BY Matthew R. Lynskey
2021-03-01
Title | Tyconius’ Book of Rules PDF eBook |
Author | Matthew R. Lynskey |
Publisher | BRILL |
Pages | 474 |
Release | 2021-03-01 |
Genre | Religion |
ISBN | 9004456538 |
This book explores the church-centric interpretation of ancient biblical exegete Tyconius in his hermeneutical treatise Liber regularum, highlighting how his underlying ecclesiology shaped his hermeneutical enterprise
BY Wai-Yee Ng
2001
Title | Water Symbolism in John PDF eBook |
Author | Wai-Yee Ng |
Publisher | Peter Lang Incorporated, International Academic Publishers |
Pages | 264 |
Release | 2001 |
Genre | Bibles |
ISBN | |
This study of water symbolism in the Gospel of John attempts to unravel its subtle reference to eschatology.
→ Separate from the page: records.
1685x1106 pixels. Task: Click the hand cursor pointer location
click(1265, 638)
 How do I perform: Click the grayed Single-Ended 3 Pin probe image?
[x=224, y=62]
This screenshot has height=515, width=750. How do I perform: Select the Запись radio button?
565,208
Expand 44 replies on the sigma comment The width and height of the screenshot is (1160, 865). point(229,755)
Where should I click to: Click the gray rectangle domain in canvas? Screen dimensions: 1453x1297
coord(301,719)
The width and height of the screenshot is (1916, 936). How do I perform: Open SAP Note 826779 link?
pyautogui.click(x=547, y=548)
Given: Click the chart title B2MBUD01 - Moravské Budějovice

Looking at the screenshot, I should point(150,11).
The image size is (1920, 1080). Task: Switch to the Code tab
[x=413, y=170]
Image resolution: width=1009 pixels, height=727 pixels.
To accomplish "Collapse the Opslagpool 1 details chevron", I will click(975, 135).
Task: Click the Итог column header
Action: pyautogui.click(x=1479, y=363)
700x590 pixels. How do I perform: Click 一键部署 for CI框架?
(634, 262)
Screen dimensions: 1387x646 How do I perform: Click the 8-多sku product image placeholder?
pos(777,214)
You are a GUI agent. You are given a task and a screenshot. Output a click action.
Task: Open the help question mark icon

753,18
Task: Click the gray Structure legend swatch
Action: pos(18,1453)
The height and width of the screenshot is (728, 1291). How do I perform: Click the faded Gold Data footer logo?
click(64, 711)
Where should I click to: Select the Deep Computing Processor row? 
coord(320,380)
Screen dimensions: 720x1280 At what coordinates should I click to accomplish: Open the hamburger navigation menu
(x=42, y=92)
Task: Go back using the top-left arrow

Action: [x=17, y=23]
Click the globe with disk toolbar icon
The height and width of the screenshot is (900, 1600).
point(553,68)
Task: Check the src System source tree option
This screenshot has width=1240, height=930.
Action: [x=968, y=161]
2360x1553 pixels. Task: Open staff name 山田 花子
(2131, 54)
Wai-yee Ng, after examining various approaches to the interpretation of symbols in John, offers a composite treatment of the subject by surveying the literary development of «water» throughout the gospel and by expounding its underlying eschatological framework. Exploring the historical significance of the symbol in John 4:1-42 uncovers a vertical aspect of eschatology assumed in the discourse. Ng also interprets the water symbol of John in the canonical context of biblical revelation.
BY
1999-01-01
Title | Revelation PDF eBook |
Author | |
Publisher | Canongate Books |
Pages | 60 |
Release | 1999-01-01 |
Genre | Bibles |
ISBN | 0857861018 |
The final book of the Bible, Revelation prophesies the ultimate judgement of mankind in a series of allegorical visions, grisly images and numerological predictions. According to these, empires will fall, the "Beast" will be destroyed and Christ will rule a new Jerusalem. With an introduction by Will Self.